# Parts of the exercise
**A)** According to the event announcement, on what date and at what time is the talk held?
**B)** In the records, copy out the lines verbatim, starting at the line containing "Click the Integrations puzzle icon" and ending at the line containing "click(659, 855)".

[start Document section]

Deliberate Practice Homework to Enhance Effectiveness of Active Learning

Louis Deslauriers
Tuesday, October 5, 2021, 3:00-4:00 pm
Location
Online
Type
xTalks
Audience
Faculty
MIT Community
Public
Students

The principles of deliberate practice - subskills practice with immediate targeted feedback as its key components - are fundamental to developing expertise in any field. Instructional designs that use these principles have been shown to significantly increase learning in the classroom and drastically reduce failure rates [1, 2]. However, little attention has been paid to applying the principles of deliberate practice outside of the classroom.

In this xTalk Dr. Louis Deslauriers will show how the weekly homework can be transformed to achieve learning gains comparable to replacing traditional lectures with active learning strategies in class [3]. Moreover, he will show how this significant improvement in learning can occur without increasing students’ overall time on task. These types of transformed homework are well-liked by students and faculty and they have already been deployed in STEM courses across several institutions. Deslauriers will also discuss the various challenges associated with implementing these transformed homework assignments.

Within the classroom, traditional lecturing remains the dominant mode of instruction in college STEM courses [4]—why are students and faculty so slow to embrace active learning? Deslauriers will draw on some of our findings [5] to show that it is due, in large part, to the fact that the effortlessness associated with listening to a well-presented lecture can mislead students (and instructors!) into thinking they are learning a lot. He will discuss the powerful interplay between perceived fluency, feeling of learning and actual learning and their rooting in cognitive psychology. These misperceptions have broad implications for STEM education. For instance, course evaluations based on students’ perceptions of learning could inadvertently promote inferior methods of instruction—a superstar lecturer can explain things in such a way as to make students feel like they are learning more than they actually are.

[end Document section]
[start Extracted data]

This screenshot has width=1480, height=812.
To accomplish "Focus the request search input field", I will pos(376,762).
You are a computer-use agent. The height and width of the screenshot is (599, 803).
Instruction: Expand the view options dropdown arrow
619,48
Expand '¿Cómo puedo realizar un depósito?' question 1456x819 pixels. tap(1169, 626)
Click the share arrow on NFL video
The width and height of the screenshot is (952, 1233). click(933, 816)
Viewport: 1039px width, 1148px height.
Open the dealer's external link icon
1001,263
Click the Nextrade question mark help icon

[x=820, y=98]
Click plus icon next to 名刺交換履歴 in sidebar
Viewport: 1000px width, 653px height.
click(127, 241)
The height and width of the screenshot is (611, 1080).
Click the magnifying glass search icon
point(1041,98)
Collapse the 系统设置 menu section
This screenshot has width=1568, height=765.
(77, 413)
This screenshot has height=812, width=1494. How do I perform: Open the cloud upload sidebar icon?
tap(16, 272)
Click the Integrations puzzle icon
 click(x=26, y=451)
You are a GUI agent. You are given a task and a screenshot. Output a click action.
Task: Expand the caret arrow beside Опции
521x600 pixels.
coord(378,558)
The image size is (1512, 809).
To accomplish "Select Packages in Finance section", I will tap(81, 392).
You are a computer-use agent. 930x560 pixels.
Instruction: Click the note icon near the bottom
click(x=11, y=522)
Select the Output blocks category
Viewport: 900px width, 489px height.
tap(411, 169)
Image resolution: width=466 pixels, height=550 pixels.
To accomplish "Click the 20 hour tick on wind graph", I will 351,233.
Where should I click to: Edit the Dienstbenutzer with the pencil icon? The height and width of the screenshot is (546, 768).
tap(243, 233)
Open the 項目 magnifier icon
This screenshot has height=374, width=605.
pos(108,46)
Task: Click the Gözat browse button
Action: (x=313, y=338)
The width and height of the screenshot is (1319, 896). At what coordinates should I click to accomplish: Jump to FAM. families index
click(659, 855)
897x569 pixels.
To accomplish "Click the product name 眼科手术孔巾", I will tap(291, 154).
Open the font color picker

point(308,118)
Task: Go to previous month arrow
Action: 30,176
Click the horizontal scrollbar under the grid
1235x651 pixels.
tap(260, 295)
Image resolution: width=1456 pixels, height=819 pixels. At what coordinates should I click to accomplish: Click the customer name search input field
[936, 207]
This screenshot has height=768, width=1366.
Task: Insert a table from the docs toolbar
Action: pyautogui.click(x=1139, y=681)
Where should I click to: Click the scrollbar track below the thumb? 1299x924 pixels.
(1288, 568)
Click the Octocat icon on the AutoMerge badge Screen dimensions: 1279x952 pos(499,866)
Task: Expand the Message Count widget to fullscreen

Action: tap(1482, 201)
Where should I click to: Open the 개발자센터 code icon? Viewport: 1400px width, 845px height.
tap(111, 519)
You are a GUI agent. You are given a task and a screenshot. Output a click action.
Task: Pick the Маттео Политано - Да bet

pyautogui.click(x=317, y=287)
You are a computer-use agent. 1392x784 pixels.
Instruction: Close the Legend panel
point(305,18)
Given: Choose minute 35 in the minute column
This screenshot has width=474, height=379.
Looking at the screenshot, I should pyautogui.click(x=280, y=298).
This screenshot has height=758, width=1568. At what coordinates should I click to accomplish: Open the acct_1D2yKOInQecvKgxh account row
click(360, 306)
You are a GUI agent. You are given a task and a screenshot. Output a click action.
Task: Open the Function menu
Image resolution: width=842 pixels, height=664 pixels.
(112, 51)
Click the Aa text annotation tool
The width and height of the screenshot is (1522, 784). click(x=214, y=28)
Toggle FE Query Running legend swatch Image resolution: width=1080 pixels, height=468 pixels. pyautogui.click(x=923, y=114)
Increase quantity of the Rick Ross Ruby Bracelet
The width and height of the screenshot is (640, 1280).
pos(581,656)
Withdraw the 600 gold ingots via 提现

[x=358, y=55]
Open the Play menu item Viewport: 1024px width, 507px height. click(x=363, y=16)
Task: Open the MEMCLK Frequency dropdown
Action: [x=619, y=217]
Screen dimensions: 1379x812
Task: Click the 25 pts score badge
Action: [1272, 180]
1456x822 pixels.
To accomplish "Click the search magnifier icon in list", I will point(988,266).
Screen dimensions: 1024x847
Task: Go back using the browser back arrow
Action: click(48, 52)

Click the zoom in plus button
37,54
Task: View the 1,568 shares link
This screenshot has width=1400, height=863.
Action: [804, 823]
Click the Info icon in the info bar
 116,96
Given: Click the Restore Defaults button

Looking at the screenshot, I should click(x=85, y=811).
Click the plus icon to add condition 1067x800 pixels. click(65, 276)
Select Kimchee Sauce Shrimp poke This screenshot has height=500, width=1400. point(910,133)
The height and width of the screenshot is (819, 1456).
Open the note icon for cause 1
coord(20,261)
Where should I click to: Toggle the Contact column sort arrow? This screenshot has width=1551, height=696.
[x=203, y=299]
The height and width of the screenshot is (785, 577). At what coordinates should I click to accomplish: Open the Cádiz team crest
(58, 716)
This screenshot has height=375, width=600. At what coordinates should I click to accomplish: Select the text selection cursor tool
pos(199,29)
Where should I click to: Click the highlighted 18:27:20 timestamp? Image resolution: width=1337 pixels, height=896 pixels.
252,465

[end Extracted data]

# Responses per task
**A)** Tuesday, October 5, 2021, 3:00-4:00 pm

**B)**
Click the Integrations puzzle icon
 click(x=26, y=451)
You are a GUI agent. You are given a task and a screenshot. Output a click action.
Task: Expand the caret arrow beside Опции
521x600 pixels.
coord(378,558)
The image size is (1512, 809).
To accomplish "Select Packages in Finance section", I will tap(81, 392).
You are a computer-use agent. 930x560 pixels.
Instruction: Click the note icon near the bottom
click(x=11, y=522)
Select the Output blocks category
Viewport: 900px width, 489px height.
tap(411, 169)
Image resolution: width=466 pixels, height=550 pixels.
To accomplish "Click the 20 hour tick on wind graph", I will 351,233.
Where should I click to: Edit the Dienstbenutzer with the pencil icon? The height and width of the screenshot is (546, 768).
tap(243, 233)
Open the 項目 magnifier icon
This screenshot has height=374, width=605.
pos(108,46)
Task: Click the Gözat browse button
Action: (x=313, y=338)
The width and height of the screenshot is (1319, 896). At what coordinates should I click to accomplish: Jump to FAM. families index
click(659, 855)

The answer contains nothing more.